_What you have to do_. Your answer should hold all lines of the entries that include the word "computer".

_Data extracts_.
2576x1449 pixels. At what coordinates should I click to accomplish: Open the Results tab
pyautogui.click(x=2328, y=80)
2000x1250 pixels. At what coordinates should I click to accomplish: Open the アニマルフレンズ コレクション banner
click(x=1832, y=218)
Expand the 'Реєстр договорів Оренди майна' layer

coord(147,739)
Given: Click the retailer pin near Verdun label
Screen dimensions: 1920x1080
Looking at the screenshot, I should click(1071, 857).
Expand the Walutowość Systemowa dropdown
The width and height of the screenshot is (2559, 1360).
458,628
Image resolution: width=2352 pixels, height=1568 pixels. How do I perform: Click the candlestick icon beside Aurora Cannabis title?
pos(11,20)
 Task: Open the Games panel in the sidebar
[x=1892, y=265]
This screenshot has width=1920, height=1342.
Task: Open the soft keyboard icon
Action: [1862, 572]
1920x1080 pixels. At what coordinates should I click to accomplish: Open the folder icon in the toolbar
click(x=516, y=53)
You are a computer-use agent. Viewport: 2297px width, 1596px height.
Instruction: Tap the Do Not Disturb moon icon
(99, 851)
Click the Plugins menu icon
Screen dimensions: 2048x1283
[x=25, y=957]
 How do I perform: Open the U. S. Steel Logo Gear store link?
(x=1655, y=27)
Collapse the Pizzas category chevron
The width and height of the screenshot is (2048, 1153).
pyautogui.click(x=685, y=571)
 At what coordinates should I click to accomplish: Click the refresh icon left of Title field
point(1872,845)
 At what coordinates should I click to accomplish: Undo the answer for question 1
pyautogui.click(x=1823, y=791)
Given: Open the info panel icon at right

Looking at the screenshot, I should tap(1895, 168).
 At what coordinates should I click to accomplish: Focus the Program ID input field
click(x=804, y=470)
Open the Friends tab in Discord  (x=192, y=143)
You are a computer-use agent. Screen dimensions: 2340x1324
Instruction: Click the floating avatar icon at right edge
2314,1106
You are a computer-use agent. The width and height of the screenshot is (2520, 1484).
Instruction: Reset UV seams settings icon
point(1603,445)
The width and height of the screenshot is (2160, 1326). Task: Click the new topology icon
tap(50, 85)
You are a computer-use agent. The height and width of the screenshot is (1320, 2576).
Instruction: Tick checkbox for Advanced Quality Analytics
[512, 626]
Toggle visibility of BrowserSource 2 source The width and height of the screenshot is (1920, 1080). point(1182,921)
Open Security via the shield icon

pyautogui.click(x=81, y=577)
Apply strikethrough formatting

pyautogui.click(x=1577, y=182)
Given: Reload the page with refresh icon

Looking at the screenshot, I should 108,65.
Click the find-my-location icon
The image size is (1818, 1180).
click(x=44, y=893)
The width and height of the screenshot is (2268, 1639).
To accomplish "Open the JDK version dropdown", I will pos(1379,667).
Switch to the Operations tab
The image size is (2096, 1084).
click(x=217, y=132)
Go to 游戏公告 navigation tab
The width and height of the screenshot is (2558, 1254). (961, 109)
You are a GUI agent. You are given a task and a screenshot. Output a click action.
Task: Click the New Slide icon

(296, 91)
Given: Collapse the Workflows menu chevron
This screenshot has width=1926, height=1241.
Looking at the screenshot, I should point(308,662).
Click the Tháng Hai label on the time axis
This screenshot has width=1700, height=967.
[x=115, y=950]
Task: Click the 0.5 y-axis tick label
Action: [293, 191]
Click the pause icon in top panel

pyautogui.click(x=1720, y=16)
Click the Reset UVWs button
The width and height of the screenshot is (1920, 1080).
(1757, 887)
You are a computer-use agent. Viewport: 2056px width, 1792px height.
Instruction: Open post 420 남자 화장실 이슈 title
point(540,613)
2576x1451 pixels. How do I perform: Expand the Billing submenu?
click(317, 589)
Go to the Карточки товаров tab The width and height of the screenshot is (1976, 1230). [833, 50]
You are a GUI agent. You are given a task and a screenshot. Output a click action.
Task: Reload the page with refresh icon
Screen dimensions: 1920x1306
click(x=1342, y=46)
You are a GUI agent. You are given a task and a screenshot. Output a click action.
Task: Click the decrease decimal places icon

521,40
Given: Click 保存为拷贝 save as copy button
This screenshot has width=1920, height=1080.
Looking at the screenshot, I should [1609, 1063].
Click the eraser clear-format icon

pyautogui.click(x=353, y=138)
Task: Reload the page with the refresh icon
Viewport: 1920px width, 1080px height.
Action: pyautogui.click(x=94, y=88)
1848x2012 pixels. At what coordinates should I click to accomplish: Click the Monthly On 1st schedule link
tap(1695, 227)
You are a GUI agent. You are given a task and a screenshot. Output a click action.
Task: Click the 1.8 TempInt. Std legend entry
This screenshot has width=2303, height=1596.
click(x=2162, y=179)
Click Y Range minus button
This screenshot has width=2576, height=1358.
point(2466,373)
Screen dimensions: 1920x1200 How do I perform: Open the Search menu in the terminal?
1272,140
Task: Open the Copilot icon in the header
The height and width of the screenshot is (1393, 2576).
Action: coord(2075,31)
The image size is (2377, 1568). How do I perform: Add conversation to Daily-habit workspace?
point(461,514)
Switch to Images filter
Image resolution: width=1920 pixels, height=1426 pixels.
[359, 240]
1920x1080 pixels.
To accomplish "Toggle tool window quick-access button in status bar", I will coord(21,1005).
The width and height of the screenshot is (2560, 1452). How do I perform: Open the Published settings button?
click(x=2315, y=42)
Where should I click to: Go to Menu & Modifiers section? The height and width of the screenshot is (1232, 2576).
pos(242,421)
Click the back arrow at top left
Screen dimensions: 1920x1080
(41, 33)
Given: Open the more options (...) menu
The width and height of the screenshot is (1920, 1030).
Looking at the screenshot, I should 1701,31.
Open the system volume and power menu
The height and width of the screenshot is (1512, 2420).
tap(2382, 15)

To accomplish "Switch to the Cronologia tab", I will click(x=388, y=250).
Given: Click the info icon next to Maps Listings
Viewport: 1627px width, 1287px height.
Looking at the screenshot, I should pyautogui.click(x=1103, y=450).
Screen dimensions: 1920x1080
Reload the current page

_Finished exercise_.
You are a computer-use agent. Viewport: 2297px width, 1596px height.
You are a computer-use agent. Screen dimensions: 2340x1324
You are a computer-use agent. The width and height of the screenshot is (2520, 1484).
You are a computer-use agent. The height and width of the screenshot is (1320, 2576).
You are a computer-use agent. Viewport: 2056px width, 1792px height.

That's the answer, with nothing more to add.